Out-of-network care is confusing and costly. In a traditional benefits model—the BUCA system (Blue Cross, UnitedHealthcare, Cigna, Aetna)—out-of-network care means an employee sees a provider who hasn't signed a contract with their plan. No contract means higher costs, unpredictable bills, and lots of paperwork.
Here's how it usually works: balance billing, deductibles and coinsurance, and reimbursement limits. We'll cover each.
How Out-of-Network Costs Are Calculated
When an employee uses an out-of-network provider, the insurance company doesn't cover the full billed amount. Instead, it pays based on a “usual, customary, and reasonable” (UCR) rate. The difference between what the provider charges and what the insurer says is “reasonable” gets billed directly to the employee. That's balance billing.
Here's a simplified example:
- Provider bills $1,000 for a service.
- Insurer's UCR rate is $600.
- After a deductible and coinsurance (say, 30% coinsurance), the insurer pays $420.
- The employee owes the $180 in coinsurance, plus the $400 balance bill from the provider—a total of $580 out-of-pocket.
Contrast that with in-network care: the provider has agreed to accept the insurer's negotiated rate (e.g., $600) as payment in full. The employee only pays their share of that $600. It's a mess.
Deductibles and Out-of-Pocket Maximums Differ
Out-of-network deductibles are usually higher. WellthCare eliminates deductibles for preventive care entirely, offering $0-copay services that get used first so employees never have to choose between their health and their wallet. For example, an employee might have a $1,500 in-network deductible but a $3,000 out-of-network deductible. Same goes for out-of-pocket maxes: $4,000 in-network vs. $8,000 out-of-network. That adds up fast.
When Out-of-Network Care Is Covered at All
Not all plans cover out-of-network care. Many HMOs and EPOs provide no coverage except in true emergencies. PPOs and POS plans typically cover it, but at a lower rate—say 50–70% coinsurance instead of 80–90%.
The Role of Surprise Billing Protections
The No Surprises Act (2022) helps. It bans surprise out-of-network bills for emergency services, certain non-emergency services at in-network facilities, and air ambulance services. Under this law, out-of-network providers can't balance bill more than the in-network cost-sharing amount. Instead, the insurer and provider go through independent dispute resolution. But this doesn't cover everything—if you voluntarily choose an out-of-network provider for a non-emergency, the old rules still apply.

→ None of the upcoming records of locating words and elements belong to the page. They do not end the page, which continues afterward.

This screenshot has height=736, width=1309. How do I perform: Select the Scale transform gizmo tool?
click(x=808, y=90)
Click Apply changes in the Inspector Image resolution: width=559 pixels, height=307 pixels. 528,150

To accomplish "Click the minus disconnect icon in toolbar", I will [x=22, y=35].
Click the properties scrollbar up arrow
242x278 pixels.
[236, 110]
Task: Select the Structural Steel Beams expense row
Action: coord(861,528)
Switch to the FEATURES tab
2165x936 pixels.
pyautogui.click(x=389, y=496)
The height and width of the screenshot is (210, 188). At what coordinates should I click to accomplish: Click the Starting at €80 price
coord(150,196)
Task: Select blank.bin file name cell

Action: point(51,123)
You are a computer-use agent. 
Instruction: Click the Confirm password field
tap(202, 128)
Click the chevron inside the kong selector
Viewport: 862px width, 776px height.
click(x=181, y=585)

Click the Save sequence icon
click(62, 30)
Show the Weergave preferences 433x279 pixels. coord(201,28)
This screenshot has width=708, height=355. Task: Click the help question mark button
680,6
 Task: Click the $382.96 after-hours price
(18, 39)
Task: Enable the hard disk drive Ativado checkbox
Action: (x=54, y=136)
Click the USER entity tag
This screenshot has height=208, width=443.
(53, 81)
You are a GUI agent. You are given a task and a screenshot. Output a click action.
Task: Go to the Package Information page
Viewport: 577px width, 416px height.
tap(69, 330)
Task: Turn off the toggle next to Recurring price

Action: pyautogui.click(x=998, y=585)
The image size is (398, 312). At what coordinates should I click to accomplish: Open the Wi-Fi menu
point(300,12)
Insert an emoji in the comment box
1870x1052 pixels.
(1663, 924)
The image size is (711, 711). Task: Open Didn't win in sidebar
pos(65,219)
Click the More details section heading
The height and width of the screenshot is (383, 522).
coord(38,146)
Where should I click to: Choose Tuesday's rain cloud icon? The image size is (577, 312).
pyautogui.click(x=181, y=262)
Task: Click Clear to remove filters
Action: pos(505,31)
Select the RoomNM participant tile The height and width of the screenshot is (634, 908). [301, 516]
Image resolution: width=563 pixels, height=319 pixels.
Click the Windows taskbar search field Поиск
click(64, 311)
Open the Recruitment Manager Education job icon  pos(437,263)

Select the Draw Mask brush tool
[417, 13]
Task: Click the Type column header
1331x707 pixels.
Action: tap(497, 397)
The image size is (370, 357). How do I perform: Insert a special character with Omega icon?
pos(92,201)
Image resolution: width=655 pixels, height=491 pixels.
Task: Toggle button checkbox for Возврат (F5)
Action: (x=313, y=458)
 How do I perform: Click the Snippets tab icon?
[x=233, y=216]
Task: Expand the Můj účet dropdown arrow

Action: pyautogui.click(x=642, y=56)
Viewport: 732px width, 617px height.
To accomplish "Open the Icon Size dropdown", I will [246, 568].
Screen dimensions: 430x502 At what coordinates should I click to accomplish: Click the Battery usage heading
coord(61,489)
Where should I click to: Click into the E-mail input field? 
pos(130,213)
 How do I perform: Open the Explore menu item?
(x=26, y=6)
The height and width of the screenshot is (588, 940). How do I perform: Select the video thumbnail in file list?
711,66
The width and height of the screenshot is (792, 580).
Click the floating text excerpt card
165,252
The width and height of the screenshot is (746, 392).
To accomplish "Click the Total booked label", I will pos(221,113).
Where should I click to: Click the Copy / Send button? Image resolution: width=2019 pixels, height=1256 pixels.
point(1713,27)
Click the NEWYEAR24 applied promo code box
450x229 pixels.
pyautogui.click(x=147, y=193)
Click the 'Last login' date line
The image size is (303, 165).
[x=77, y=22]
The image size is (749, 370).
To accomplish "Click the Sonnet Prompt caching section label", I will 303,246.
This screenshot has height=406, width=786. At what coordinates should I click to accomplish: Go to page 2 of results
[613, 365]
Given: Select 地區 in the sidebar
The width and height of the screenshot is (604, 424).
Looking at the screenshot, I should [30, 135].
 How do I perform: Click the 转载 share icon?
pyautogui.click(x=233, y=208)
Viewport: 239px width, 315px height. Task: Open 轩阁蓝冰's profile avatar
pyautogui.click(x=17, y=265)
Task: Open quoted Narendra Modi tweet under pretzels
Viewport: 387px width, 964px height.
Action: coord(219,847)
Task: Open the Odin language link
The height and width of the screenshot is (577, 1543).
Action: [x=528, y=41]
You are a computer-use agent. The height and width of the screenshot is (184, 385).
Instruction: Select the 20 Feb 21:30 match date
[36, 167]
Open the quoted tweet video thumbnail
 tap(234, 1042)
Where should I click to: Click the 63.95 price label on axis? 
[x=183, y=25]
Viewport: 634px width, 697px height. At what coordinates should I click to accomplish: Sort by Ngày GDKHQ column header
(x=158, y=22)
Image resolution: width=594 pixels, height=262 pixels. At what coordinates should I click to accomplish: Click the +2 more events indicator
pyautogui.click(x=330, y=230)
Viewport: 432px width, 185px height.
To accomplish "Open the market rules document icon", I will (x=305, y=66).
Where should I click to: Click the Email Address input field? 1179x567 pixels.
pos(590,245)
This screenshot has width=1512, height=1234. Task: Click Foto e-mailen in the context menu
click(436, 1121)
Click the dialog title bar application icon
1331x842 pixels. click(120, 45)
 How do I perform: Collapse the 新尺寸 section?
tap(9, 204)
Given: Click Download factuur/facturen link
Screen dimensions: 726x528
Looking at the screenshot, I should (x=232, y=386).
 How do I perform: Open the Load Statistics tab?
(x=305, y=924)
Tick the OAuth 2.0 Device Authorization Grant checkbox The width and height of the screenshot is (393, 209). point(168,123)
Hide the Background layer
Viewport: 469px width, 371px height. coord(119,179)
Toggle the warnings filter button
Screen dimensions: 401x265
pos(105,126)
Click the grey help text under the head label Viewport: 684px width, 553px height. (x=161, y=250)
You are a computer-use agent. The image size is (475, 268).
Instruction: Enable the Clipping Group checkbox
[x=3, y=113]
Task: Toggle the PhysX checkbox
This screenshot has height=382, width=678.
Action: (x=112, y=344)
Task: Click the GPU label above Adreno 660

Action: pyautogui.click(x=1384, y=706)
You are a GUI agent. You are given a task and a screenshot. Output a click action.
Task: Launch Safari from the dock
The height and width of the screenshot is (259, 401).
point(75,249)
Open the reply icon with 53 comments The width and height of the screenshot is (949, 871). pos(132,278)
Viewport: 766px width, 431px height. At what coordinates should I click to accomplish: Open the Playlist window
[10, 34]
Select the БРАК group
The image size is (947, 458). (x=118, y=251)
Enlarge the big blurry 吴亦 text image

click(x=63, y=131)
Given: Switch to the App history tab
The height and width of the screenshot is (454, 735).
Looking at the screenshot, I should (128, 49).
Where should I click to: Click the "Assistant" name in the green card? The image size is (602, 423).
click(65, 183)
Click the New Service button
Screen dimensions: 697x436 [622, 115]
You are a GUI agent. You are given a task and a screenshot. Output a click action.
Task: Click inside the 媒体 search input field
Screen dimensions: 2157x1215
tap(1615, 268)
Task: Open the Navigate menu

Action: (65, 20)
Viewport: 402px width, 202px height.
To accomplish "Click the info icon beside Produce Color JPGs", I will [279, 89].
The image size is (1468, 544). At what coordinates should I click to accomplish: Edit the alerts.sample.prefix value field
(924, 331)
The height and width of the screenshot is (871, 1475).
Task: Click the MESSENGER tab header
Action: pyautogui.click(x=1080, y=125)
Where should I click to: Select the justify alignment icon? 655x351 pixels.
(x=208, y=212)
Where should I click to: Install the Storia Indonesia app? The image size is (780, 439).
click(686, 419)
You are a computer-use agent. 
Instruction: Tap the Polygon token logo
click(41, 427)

Why This Matters in the WellthCare Ecosystem
At WellthCare, we see costly out-of-network care as a symptom of a broken system. Traditional plans are designed for sickness, not prevention. So employees delay care, get hit with surprise bills, and end up worse off. Our approach? We work alongside your existing health plan, and you use us first. Employees get $0-co-pay preventive care, earn free money at the WellthCare Store, and build their Pension automatically—all without the out-of-network headache. Because WellthCare rewards prevention upfront, employees rarely need to navigate out-of-network markets for routine care. And when they do, transparency tools help them make informed choices.
Best Practices for Employers
What can employers do?
- Educate employees about network rules during open enrollment and year-round.
- Give them simple tools to find in-network providers.
- Consider adding a WellthCare layer to encourage preventive care first, reducing reliance on expensive out-of-network services.
- Review your plan's out-of-network deductibles and make sure they're clearly communicated.
- Stay compliant with the No Surprises Act and any state-level protections.
The best way to handle out-of-network care? Design a system where employees don't need it—because in-network options are affordable, accessible, and aligned with health goals. That's the WellthCare promise: healthcare that pays you back, no surprises.